[[ DATA EXTRACTS, beginning ]]
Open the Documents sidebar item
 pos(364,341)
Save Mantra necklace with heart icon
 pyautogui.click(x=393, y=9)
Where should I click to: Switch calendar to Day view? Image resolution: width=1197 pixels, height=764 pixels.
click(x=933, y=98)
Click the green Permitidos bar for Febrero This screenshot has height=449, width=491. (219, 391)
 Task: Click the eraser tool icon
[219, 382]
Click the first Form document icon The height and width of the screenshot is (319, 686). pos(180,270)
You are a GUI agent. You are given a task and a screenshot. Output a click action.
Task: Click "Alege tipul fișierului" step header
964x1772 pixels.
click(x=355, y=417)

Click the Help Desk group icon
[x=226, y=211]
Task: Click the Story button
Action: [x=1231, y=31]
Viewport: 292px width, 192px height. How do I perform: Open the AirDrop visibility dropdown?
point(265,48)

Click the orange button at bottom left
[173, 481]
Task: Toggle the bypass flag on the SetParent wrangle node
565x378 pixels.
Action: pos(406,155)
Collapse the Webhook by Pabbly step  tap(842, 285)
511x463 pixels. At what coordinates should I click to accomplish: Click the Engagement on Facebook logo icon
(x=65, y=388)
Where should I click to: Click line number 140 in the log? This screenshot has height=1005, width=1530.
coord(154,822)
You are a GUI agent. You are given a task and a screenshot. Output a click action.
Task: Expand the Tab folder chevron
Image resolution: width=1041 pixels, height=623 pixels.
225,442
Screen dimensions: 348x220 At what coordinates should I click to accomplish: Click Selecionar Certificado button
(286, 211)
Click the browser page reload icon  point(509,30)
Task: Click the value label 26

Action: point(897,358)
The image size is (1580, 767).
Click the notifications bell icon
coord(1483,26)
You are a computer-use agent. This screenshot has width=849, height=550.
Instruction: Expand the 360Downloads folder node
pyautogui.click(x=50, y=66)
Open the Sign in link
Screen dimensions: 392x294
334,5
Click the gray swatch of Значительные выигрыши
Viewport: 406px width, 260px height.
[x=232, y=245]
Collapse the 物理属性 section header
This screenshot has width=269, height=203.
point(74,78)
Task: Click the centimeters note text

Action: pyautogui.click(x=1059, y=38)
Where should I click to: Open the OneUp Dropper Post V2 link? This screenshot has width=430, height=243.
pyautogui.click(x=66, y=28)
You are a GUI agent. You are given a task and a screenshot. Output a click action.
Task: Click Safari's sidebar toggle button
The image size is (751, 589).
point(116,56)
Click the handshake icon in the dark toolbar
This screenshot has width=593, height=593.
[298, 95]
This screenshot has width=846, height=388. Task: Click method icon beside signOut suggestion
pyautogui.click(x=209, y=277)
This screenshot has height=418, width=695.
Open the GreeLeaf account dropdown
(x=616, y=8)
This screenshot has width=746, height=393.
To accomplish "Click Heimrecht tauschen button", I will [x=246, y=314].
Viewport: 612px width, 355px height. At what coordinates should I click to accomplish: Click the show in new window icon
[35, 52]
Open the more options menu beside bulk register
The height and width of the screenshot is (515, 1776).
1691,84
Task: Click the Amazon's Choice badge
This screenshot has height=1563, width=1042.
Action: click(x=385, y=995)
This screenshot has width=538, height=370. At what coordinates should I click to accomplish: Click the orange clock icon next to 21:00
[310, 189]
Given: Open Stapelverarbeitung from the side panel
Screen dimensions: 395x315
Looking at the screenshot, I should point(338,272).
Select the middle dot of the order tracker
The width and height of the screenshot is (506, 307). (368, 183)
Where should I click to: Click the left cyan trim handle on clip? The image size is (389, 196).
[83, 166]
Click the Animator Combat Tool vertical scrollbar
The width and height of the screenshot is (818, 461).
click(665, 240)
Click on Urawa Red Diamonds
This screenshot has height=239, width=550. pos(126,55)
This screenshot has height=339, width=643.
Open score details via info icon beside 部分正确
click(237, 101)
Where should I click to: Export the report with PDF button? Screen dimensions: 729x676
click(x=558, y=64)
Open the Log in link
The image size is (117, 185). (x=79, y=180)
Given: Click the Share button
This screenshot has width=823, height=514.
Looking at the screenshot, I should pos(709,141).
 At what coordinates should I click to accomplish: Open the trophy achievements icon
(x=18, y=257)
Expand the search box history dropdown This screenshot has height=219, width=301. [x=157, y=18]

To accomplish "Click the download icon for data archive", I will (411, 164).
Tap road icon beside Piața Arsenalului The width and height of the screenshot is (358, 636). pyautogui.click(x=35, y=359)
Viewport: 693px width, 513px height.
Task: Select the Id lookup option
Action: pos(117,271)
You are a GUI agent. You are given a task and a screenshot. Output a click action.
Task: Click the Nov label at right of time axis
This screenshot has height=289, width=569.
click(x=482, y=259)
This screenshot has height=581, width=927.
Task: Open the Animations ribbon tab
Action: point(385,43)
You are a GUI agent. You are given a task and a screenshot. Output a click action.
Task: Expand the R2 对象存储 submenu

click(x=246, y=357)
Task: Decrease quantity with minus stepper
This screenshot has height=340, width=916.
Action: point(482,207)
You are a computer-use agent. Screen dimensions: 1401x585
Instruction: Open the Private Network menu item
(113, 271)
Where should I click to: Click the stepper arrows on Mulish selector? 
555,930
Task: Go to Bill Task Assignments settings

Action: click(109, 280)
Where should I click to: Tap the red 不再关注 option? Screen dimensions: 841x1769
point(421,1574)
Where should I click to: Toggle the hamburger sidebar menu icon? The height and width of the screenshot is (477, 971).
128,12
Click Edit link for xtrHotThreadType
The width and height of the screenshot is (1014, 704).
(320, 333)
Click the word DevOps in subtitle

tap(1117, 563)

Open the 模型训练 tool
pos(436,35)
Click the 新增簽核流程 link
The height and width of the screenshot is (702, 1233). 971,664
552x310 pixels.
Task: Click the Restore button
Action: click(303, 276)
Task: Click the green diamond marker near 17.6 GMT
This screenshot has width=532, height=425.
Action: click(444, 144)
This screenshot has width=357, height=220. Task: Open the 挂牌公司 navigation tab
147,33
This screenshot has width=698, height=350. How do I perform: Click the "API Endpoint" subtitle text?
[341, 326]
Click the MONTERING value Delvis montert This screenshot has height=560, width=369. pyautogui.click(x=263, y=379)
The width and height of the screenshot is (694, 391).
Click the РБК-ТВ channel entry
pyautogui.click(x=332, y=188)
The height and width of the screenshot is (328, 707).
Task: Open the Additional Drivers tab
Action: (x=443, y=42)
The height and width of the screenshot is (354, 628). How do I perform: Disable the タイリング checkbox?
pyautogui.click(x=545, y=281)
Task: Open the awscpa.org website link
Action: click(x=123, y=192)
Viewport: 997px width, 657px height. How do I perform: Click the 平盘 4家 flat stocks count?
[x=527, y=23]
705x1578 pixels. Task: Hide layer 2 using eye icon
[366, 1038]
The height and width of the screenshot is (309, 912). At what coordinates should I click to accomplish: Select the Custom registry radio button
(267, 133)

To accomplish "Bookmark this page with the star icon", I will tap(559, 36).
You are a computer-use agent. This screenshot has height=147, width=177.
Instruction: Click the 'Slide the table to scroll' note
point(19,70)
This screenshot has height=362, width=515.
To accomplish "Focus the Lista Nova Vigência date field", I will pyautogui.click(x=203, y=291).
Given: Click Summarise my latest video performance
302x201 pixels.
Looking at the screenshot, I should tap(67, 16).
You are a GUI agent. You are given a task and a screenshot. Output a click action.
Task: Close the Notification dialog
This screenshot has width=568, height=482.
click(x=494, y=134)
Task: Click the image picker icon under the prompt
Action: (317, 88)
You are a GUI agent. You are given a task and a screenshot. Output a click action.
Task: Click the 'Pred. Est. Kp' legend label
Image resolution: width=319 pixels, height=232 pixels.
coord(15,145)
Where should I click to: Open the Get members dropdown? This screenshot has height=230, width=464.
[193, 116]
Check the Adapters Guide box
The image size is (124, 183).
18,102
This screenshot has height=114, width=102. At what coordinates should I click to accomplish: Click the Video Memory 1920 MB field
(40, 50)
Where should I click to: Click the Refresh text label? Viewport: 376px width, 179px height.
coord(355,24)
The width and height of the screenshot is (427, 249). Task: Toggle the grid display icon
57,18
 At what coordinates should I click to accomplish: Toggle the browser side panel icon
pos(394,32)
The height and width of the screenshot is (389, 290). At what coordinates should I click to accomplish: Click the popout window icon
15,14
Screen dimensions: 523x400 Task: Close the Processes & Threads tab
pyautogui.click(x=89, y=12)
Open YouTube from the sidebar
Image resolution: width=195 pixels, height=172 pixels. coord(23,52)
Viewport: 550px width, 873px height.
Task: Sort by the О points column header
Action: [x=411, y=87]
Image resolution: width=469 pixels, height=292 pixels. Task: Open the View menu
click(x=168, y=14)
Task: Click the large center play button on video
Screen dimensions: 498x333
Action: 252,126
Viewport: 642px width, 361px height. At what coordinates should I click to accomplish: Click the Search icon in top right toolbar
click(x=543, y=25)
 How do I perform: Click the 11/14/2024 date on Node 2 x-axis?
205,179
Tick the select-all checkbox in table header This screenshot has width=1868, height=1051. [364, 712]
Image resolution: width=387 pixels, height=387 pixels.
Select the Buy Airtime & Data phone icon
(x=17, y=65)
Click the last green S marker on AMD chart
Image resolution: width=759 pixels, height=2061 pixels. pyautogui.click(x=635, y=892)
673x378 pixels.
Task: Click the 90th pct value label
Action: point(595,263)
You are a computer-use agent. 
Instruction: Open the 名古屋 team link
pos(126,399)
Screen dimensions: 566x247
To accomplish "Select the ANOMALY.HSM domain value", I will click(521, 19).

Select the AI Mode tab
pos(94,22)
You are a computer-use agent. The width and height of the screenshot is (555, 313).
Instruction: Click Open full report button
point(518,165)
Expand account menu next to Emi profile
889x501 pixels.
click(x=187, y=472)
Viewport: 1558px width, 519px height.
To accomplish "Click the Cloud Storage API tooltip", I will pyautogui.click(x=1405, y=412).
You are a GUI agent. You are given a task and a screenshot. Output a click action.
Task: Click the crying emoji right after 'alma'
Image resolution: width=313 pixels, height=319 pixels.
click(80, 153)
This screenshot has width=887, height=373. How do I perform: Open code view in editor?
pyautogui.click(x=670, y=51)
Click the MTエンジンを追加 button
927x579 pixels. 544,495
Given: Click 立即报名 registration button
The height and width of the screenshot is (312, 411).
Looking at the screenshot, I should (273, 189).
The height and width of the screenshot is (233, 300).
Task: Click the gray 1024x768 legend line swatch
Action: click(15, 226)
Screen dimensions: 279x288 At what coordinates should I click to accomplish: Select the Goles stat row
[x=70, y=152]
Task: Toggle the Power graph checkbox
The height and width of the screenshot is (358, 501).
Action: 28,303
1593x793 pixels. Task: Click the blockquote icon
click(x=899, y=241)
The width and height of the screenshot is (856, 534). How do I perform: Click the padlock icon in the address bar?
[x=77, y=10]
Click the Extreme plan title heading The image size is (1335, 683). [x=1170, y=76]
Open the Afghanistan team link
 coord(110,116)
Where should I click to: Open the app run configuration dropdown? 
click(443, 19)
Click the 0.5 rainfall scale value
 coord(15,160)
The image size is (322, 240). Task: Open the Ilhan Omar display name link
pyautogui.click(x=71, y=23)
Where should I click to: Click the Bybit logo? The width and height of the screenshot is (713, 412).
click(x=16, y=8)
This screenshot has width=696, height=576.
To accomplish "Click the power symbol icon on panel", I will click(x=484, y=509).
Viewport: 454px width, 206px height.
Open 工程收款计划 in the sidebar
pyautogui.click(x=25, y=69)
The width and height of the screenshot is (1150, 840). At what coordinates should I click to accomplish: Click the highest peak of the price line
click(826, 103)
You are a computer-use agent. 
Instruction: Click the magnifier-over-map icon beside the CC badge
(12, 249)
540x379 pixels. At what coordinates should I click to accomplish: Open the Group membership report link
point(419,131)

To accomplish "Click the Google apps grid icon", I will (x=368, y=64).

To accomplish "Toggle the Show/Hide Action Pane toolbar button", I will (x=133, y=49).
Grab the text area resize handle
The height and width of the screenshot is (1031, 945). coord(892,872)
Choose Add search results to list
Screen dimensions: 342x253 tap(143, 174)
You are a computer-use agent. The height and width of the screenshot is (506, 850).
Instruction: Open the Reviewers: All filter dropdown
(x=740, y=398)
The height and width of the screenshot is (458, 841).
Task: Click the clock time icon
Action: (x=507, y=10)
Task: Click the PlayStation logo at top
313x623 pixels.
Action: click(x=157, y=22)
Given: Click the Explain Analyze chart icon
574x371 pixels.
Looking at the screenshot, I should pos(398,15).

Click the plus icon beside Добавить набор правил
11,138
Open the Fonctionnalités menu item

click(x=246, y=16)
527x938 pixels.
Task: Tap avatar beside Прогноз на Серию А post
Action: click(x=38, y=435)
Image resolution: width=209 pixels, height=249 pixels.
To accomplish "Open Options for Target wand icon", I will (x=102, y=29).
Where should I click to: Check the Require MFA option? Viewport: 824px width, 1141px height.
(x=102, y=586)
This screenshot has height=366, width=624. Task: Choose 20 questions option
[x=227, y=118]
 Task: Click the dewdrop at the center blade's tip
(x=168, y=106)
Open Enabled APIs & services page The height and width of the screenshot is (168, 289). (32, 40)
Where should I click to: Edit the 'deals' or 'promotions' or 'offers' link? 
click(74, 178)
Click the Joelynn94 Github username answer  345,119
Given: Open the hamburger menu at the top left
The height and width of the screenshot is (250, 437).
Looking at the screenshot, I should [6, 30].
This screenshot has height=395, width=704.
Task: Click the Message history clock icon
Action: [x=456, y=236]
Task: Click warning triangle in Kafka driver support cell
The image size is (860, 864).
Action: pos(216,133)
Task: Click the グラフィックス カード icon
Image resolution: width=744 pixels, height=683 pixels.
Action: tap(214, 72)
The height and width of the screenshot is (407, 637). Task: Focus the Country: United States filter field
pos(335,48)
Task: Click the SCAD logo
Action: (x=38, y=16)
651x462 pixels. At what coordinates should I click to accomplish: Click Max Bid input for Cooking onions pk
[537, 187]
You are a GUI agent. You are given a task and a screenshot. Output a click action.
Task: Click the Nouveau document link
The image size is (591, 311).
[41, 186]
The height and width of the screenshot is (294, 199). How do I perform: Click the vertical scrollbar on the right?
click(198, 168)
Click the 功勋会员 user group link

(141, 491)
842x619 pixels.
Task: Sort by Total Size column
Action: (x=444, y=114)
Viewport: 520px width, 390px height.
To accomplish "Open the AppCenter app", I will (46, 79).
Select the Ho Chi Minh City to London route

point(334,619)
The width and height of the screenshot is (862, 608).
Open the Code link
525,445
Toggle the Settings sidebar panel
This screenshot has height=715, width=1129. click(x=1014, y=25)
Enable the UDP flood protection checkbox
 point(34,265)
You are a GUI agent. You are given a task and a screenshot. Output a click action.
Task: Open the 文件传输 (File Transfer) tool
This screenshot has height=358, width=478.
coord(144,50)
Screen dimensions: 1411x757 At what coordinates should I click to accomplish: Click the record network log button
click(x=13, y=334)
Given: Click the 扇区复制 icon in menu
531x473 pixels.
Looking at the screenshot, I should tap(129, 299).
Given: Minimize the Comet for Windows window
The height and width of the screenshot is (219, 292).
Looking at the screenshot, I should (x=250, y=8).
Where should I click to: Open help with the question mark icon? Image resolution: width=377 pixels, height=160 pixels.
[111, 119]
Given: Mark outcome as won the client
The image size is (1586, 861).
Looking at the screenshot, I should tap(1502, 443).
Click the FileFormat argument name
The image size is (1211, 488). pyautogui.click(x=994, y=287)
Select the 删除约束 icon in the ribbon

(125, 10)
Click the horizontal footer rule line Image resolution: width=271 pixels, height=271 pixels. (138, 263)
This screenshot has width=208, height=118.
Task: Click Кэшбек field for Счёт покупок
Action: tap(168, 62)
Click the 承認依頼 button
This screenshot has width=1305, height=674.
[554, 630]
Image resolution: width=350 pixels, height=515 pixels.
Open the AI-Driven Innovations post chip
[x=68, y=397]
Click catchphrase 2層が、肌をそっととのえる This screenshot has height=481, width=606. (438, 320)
[[ DATA EXTRACTS, end ]]
Reproduce each line from the data that has "page" in it.

Click the browser page reload icon  point(509,30)
To accomplish "Bookmark this page with the star icon", I will tap(559, 36).
Open Enabled APIs & services page The height and width of the screenshot is (168, 289). (32, 40)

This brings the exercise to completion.